- _What is required_
Your response should be every line of the data, written out exactly.
======== Input material ========
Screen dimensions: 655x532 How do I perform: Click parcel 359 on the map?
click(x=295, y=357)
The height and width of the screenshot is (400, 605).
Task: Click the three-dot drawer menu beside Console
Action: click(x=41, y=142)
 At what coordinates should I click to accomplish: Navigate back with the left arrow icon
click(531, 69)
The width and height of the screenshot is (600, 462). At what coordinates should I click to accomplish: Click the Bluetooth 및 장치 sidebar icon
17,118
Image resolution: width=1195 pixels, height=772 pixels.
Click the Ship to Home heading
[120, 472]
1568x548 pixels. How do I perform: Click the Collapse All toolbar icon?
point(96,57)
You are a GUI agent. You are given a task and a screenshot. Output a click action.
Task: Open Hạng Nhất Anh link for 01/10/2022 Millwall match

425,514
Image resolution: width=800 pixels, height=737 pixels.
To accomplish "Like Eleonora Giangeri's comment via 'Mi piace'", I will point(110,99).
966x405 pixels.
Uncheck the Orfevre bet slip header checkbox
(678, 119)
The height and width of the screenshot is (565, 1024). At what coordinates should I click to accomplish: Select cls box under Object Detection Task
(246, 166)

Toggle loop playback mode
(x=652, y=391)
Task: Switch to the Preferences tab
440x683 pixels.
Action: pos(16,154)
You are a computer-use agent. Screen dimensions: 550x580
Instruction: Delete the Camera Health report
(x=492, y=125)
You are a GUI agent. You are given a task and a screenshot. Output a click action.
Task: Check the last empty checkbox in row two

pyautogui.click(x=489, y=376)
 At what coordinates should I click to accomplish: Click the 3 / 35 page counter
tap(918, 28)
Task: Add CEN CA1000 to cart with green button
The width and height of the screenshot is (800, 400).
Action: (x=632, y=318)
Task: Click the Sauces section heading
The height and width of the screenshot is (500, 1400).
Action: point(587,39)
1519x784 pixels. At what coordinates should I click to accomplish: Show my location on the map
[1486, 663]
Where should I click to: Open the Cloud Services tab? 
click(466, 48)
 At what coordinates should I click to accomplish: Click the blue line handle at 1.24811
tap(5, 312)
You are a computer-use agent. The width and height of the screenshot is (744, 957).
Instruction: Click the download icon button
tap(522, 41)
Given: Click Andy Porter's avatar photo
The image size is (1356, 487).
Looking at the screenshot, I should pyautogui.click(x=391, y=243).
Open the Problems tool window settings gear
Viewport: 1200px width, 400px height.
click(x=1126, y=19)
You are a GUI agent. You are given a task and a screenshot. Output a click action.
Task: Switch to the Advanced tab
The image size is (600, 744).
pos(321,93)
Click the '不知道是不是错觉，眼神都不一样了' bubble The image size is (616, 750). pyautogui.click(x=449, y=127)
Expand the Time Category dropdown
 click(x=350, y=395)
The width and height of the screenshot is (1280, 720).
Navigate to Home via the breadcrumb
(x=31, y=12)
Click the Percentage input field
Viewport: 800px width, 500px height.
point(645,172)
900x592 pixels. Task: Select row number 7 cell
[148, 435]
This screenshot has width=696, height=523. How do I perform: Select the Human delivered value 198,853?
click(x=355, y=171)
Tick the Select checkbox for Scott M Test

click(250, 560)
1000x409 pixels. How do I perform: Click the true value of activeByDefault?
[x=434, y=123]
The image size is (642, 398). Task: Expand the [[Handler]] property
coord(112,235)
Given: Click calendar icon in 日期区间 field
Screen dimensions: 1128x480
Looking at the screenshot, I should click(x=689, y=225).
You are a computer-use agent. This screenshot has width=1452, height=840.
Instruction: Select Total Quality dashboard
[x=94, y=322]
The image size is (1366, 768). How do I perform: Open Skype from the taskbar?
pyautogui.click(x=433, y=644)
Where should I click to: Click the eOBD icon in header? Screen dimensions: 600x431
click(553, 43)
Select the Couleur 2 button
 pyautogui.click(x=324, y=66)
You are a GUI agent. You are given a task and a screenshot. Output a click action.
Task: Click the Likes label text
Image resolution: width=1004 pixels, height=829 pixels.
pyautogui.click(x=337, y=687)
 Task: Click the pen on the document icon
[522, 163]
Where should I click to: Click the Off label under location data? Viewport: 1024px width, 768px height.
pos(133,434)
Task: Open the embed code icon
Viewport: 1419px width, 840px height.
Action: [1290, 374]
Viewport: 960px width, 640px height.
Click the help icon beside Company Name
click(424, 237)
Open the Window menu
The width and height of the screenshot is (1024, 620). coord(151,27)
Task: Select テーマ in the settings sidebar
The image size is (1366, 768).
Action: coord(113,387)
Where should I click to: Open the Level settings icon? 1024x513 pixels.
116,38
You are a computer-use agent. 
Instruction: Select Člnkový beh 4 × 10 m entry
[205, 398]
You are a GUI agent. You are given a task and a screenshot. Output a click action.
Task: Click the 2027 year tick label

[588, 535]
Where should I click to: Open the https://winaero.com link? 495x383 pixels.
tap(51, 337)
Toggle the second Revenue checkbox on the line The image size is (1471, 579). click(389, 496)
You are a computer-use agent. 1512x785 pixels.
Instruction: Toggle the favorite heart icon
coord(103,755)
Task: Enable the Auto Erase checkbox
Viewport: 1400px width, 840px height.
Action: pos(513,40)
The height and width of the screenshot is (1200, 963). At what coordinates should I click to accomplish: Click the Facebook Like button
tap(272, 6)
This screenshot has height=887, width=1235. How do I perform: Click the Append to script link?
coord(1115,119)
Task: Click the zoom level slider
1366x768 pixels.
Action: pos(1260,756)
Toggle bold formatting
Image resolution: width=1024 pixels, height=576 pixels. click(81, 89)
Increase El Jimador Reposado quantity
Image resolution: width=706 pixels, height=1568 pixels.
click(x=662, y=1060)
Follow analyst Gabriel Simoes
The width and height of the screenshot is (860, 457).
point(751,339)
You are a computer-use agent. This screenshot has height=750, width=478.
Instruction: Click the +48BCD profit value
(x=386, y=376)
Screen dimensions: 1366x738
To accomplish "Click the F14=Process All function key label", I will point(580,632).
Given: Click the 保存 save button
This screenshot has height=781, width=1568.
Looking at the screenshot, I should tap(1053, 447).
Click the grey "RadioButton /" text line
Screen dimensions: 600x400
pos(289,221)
========
- _Written answer_
Screen dimensions: 655x532 How do I perform: Click parcel 359 on the map?
click(x=295, y=357)
The height and width of the screenshot is (400, 605).
Task: Click the three-dot drawer menu beside Console
Action: click(x=41, y=142)
 At what coordinates should I click to accomplish: Navigate back with the left arrow icon
click(531, 69)
The width and height of the screenshot is (600, 462). At what coordinates should I click to accomplish: Click the Bluetooth 및 장치 sidebar icon
17,118
Image resolution: width=1195 pixels, height=772 pixels.
Click the Ship to Home heading
[120, 472]
1568x548 pixels. How do I perform: Click the Collapse All toolbar icon?
point(96,57)
You are a GUI agent. You are given a task and a screenshot. Output a click action.
Task: Open Hạng Nhất Anh link for 01/10/2022 Millwall match

425,514
Image resolution: width=800 pixels, height=737 pixels.
To accomplish "Like Eleonora Giangeri's comment via 'Mi piace'", I will point(110,99).
966x405 pixels.
Uncheck the Orfevre bet slip header checkbox
(678, 119)
The height and width of the screenshot is (565, 1024). At what coordinates should I click to accomplish: Select cls box under Object Detection Task
(246, 166)

Toggle loop playback mode
(x=652, y=391)
Task: Switch to the Preferences tab
440x683 pixels.
Action: pos(16,154)
You are a computer-use agent. Screen dimensions: 550x580
Instruction: Delete the Camera Health report
(x=492, y=125)
You are a GUI agent. You are given a task and a screenshot. Output a click action.
Task: Check the last empty checkbox in row two

pyautogui.click(x=489, y=376)
 At what coordinates should I click to accomplish: Click the 3 / 35 page counter
tap(918, 28)
Task: Add CEN CA1000 to cart with green button
The width and height of the screenshot is (800, 400).
Action: (x=632, y=318)
Task: Click the Sauces section heading
The height and width of the screenshot is (500, 1400).
Action: point(587,39)
1519x784 pixels. At what coordinates should I click to accomplish: Show my location on the map
[1486, 663]
Where should I click to: Open the Cloud Services tab? 
click(466, 48)
 At what coordinates should I click to accomplish: Click the blue line handle at 1.24811
tap(5, 312)
You are a computer-use agent. The width and height of the screenshot is (744, 957).
Instruction: Click the download icon button
tap(522, 41)
Given: Click Andy Porter's avatar photo
The image size is (1356, 487).
Looking at the screenshot, I should pyautogui.click(x=391, y=243).
Open the Problems tool window settings gear
Viewport: 1200px width, 400px height.
click(x=1126, y=19)
You are a GUI agent. You are given a task and a screenshot. Output a click action.
Task: Switch to the Advanced tab
The image size is (600, 744).
pos(321,93)
Click the '不知道是不是错觉，眼神都不一样了' bubble The image size is (616, 750). pyautogui.click(x=449, y=127)
Expand the Time Category dropdown
 click(x=350, y=395)
The width and height of the screenshot is (1280, 720).
Navigate to Home via the breadcrumb
(x=31, y=12)
Click the Percentage input field
Viewport: 800px width, 500px height.
point(645,172)
900x592 pixels. Task: Select row number 7 cell
[148, 435]
This screenshot has width=696, height=523. How do I perform: Select the Human delivered value 198,853?
click(x=355, y=171)
Tick the Select checkbox for Scott M Test

click(250, 560)
1000x409 pixels. How do I perform: Click the true value of activeByDefault?
[x=434, y=123]
The image size is (642, 398). Task: Expand the [[Handler]] property
coord(112,235)
Given: Click calendar icon in 日期区间 field
Screen dimensions: 1128x480
Looking at the screenshot, I should click(x=689, y=225).
You are a computer-use agent. This screenshot has width=1452, height=840.
Instruction: Select Total Quality dashboard
[x=94, y=322]
The image size is (1366, 768). How do I perform: Open Skype from the taskbar?
pyautogui.click(x=433, y=644)
Where should I click to: Click the eOBD icon in header? Screen dimensions: 600x431
click(553, 43)
Select the Couleur 2 button
 pyautogui.click(x=324, y=66)
You are a GUI agent. You are given a task and a screenshot. Output a click action.
Task: Click the Likes label text
Image resolution: width=1004 pixels, height=829 pixels.
pyautogui.click(x=337, y=687)
 Task: Click the pen on the document icon
[522, 163]
Where should I click to: Click the Off label under location data? Viewport: 1024px width, 768px height.
pos(133,434)
Task: Open the embed code icon
Viewport: 1419px width, 840px height.
Action: [1290, 374]
Viewport: 960px width, 640px height.
Click the help icon beside Company Name
click(424, 237)
Open the Window menu
The width and height of the screenshot is (1024, 620). coord(151,27)
Task: Select テーマ in the settings sidebar
The image size is (1366, 768).
Action: coord(113,387)
Where should I click to: Open the Level settings icon? 1024x513 pixels.
116,38
You are a computer-use agent. 
Instruction: Select Člnkový beh 4 × 10 m entry
[205, 398]
You are a GUI agent. You are given a task and a screenshot. Output a click action.
Task: Click the 2027 year tick label

[588, 535]
Where should I click to: Open the https://winaero.com link? 495x383 pixels.
tap(51, 337)
Toggle the second Revenue checkbox on the line The image size is (1471, 579). click(389, 496)
You are a computer-use agent. 1512x785 pixels.
Instruction: Toggle the favorite heart icon
coord(103,755)
Task: Enable the Auto Erase checkbox
Viewport: 1400px width, 840px height.
Action: pos(513,40)
The height and width of the screenshot is (1200, 963). At what coordinates should I click to accomplish: Click the Facebook Like button
tap(272, 6)
This screenshot has height=887, width=1235. How do I perform: Click the Append to script link?
coord(1115,119)
Task: Click the zoom level slider
1366x768 pixels.
Action: pos(1260,756)
Toggle bold formatting
Image resolution: width=1024 pixels, height=576 pixels. click(81, 89)
Increase El Jimador Reposado quantity
Image resolution: width=706 pixels, height=1568 pixels.
click(x=662, y=1060)
Follow analyst Gabriel Simoes
The width and height of the screenshot is (860, 457).
point(751,339)
You are a computer-use agent. This screenshot has height=750, width=478.
Instruction: Click the +48BCD profit value
(x=386, y=376)
Screen dimensions: 1366x738
To accomplish "Click the F14=Process All function key label", I will point(580,632).
Given: Click the 保存 save button
This screenshot has height=781, width=1568.
Looking at the screenshot, I should tap(1053, 447).
Click the grey "RadioButton /" text line
Screen dimensions: 600x400
pos(289,221)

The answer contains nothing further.